Theo only shrugged. The less he said, the less he’d have to be sorry for later. At least Witt was interested in keeping Adi happy. That was more than Heinz Naumann, the previous panzer commander, had been. There would have been trouble between the two of them if Naumann hadn’t stopped a bullet. Theo didn’t like trouble, which meant he could have picked a better time to be born.

An infantryman came up to him. “You’re in the same crew as that maniac?” the fellow asked.

“That’s right,” Theo said. “What about it?”

“If he drives like he plays, you’re screwed,” the foot soldier said. He swiped his sleeve across his forehead. Despite the cold, sweat stained his tunic under the arms. “He’ll send you right into the Russian panzers, and they’ll blow you to hell and gone. He doesn’t know how to go backwards.”

“We’re still here so far.” Theo looked to the touchline. His greatcoat lay over there. As soon as this mouthy guy-Theo saw anyone who talked to him as a mouthy guy-went away, he could find it and put it on.

“Don’t get me wrong. He plays good,” the infantryman went on. After a moment, he added, “You weren’t bad yourself, dammit. I thought a couple of the shots you stopped’d go in for sure.”

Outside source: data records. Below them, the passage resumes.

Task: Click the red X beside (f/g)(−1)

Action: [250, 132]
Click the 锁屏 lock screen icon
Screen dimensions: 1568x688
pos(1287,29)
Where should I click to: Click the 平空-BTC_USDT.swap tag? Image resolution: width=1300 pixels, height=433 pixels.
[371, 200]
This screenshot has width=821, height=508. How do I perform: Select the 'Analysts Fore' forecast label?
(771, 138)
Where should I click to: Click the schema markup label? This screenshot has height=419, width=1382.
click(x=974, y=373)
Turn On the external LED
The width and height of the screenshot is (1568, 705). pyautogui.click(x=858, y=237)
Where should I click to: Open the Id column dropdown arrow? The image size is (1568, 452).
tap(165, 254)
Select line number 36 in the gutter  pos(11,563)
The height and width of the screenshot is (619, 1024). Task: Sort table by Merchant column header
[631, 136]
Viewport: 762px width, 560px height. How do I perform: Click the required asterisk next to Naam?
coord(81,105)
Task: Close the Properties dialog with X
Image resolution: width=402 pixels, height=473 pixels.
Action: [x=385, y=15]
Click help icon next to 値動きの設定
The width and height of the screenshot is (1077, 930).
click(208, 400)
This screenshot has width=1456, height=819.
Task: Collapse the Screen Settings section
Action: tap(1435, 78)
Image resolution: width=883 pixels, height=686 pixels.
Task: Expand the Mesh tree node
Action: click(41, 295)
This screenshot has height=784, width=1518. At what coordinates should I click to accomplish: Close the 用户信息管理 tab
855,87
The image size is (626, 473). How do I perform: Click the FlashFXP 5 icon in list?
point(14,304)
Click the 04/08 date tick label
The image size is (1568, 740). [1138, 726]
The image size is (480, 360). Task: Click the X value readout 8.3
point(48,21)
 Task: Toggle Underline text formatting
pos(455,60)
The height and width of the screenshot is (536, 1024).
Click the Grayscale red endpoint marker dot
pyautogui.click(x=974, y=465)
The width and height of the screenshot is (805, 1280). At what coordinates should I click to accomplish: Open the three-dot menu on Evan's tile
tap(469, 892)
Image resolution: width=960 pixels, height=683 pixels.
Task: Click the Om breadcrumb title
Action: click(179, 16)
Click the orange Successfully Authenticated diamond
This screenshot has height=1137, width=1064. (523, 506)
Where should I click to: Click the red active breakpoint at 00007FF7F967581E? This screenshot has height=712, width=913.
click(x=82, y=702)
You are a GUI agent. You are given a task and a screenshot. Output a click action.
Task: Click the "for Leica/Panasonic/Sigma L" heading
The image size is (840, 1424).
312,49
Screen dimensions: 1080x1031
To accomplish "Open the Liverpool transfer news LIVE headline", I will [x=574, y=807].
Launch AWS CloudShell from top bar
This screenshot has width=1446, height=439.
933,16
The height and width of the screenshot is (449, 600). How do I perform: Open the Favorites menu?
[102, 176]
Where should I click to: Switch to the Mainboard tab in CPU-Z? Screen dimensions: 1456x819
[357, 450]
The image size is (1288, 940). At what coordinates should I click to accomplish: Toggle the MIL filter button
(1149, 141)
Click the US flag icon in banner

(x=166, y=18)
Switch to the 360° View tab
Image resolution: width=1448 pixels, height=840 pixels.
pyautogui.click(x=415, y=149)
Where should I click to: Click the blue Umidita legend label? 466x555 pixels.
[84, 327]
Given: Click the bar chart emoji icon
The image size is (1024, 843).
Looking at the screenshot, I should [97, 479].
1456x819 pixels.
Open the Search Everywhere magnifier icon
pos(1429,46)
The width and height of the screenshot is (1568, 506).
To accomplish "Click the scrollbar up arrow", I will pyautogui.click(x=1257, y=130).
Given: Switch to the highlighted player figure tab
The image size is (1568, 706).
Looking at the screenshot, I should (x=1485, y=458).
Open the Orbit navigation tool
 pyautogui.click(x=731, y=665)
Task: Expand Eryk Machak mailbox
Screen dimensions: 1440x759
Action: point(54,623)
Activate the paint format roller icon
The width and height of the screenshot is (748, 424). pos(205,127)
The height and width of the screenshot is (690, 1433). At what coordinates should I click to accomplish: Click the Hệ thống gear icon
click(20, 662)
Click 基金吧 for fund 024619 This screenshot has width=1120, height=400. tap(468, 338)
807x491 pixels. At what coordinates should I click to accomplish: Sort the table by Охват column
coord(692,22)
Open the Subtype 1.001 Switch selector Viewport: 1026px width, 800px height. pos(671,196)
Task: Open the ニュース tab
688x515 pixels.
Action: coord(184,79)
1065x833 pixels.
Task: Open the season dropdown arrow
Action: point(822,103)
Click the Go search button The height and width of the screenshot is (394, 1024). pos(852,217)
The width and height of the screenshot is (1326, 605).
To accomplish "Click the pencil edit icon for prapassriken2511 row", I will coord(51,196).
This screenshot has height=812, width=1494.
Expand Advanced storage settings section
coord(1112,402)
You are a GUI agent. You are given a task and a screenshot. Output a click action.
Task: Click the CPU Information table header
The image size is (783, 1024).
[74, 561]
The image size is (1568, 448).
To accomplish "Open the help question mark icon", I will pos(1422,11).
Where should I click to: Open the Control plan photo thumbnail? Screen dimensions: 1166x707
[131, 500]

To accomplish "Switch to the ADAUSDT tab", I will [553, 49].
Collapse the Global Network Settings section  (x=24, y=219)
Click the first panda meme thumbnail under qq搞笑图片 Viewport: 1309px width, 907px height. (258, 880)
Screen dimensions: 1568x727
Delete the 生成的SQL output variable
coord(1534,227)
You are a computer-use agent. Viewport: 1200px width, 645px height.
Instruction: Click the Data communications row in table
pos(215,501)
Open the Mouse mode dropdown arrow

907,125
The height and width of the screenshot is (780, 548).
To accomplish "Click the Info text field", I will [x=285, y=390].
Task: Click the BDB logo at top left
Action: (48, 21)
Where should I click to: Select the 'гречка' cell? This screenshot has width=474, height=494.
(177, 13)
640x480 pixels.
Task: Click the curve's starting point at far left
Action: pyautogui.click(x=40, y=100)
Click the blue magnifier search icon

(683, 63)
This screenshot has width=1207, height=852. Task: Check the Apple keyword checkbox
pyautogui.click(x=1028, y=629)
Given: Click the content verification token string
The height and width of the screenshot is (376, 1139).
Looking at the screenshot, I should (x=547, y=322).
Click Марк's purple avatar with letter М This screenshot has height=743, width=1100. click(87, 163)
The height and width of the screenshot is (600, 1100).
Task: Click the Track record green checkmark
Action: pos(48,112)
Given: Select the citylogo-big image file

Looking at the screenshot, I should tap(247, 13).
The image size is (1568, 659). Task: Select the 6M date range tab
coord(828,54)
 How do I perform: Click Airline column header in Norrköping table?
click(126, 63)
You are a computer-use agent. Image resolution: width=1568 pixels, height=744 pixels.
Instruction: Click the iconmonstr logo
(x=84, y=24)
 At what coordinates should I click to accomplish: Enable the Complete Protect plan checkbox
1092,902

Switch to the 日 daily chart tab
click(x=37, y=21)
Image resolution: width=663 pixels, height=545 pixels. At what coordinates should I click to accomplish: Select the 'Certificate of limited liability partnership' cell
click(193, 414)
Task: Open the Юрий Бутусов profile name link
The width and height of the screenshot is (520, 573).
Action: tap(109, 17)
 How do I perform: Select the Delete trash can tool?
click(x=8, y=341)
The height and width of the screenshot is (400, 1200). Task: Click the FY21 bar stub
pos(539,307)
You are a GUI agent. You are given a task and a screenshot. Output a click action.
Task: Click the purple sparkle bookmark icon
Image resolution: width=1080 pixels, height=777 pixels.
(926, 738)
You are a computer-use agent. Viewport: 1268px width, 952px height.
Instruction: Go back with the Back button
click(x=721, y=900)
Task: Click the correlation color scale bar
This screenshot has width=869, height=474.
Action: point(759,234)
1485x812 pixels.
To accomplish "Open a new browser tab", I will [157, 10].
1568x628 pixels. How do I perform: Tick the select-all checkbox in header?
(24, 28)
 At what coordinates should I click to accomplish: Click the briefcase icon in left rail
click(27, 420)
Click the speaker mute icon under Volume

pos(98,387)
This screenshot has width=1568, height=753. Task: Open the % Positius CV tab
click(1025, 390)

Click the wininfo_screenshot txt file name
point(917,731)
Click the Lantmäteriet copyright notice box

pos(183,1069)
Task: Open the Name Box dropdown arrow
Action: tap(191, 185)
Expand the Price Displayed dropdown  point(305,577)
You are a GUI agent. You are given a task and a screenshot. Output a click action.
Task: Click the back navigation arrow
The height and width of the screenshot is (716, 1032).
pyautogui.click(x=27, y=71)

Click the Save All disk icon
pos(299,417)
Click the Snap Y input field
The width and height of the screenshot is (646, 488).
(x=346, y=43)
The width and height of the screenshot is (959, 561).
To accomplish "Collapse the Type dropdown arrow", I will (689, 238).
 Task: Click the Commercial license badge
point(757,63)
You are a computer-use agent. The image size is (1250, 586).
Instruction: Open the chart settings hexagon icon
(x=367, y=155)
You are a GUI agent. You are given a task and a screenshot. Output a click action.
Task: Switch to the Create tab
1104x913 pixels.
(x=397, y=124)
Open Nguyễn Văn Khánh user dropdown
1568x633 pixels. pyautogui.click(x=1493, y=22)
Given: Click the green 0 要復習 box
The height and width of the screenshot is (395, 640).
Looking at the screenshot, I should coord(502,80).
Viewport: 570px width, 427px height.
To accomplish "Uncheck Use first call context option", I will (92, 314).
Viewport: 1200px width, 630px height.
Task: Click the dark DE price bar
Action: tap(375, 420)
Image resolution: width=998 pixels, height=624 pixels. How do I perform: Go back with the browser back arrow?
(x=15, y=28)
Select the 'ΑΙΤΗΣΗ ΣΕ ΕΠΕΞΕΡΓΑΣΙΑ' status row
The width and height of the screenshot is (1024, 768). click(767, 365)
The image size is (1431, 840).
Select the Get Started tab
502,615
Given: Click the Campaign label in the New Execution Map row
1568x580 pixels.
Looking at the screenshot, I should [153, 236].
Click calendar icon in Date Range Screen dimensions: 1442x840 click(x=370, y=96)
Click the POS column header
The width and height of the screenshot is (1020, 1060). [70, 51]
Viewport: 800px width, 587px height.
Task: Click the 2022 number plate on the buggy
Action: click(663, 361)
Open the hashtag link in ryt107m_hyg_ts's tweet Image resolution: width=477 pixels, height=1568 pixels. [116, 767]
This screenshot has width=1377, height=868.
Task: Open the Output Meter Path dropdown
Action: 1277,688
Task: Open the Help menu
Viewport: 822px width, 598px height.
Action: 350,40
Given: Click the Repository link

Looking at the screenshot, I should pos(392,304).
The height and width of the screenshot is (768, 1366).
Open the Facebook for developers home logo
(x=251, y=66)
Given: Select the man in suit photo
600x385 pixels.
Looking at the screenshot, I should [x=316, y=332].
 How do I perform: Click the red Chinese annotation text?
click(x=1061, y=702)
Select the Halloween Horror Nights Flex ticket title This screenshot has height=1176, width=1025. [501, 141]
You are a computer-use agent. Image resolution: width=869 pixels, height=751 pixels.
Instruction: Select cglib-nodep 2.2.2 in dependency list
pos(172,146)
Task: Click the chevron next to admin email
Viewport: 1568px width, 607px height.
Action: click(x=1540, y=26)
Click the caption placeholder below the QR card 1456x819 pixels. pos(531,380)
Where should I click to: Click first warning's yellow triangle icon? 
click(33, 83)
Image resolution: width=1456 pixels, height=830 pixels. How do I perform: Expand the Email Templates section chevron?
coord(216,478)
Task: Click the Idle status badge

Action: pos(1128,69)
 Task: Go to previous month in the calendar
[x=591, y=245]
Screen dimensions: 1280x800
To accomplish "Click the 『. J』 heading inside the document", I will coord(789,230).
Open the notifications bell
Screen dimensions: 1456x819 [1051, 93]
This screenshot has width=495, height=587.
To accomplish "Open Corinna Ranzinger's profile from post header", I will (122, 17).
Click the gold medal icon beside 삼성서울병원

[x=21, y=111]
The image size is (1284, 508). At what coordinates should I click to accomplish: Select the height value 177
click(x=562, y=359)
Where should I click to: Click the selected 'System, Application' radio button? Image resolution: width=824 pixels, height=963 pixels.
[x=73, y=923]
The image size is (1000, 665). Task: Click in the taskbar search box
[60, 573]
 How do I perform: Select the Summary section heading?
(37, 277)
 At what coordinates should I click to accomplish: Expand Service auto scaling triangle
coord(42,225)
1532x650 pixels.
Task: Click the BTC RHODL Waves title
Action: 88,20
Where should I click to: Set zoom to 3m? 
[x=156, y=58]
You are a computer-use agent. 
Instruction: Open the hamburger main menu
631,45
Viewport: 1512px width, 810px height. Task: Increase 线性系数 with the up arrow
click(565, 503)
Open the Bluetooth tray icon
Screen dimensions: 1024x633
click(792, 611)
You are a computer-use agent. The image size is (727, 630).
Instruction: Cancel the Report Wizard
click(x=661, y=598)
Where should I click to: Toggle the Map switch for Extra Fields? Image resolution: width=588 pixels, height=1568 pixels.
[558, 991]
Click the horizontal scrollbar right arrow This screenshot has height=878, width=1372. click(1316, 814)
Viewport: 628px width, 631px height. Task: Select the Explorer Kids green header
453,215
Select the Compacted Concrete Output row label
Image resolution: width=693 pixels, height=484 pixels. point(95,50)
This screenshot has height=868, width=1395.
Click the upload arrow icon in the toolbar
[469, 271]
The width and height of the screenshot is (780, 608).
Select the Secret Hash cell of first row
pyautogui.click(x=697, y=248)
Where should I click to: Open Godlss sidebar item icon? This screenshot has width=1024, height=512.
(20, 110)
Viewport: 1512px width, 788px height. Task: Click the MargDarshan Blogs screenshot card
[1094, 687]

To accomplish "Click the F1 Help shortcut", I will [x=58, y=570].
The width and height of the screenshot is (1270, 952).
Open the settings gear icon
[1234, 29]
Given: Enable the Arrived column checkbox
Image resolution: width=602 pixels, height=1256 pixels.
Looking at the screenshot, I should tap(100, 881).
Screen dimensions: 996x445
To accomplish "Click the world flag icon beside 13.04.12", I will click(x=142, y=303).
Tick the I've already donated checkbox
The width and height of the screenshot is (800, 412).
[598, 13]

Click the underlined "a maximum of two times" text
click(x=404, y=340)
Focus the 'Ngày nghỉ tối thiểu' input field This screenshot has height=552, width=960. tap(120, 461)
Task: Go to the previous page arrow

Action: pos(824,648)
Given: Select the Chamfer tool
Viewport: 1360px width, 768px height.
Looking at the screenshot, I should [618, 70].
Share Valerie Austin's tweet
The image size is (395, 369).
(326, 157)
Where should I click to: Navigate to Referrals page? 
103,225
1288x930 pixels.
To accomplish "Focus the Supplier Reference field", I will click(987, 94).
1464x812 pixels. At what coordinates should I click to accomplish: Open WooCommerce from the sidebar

“Thanks,” Theo said in surprise. He didn’t think he was anything out of the ordinary. You did your best to keep the ball from getting past you. Sometimes you did. Sometimes you couldn’t. Even if you couldn’t always, you tried not to look like too much of a buffoon out there.

“Well…” More slowly than he might have, the man in field-gray figured out Theo wasn’t the world’s hottest conversationalist. “See you. Try and stay in one piece,” he said, and walked off.

It was good advice. Theo hoped he could follow it. He was relieved when he found his greatcoat. Nobody who’d lost his own had walked off with it. If he found himself missing his, he might have done that. You didn’t screw your buddies when you were in the field. People you didn’t know could damn well look out for themselves.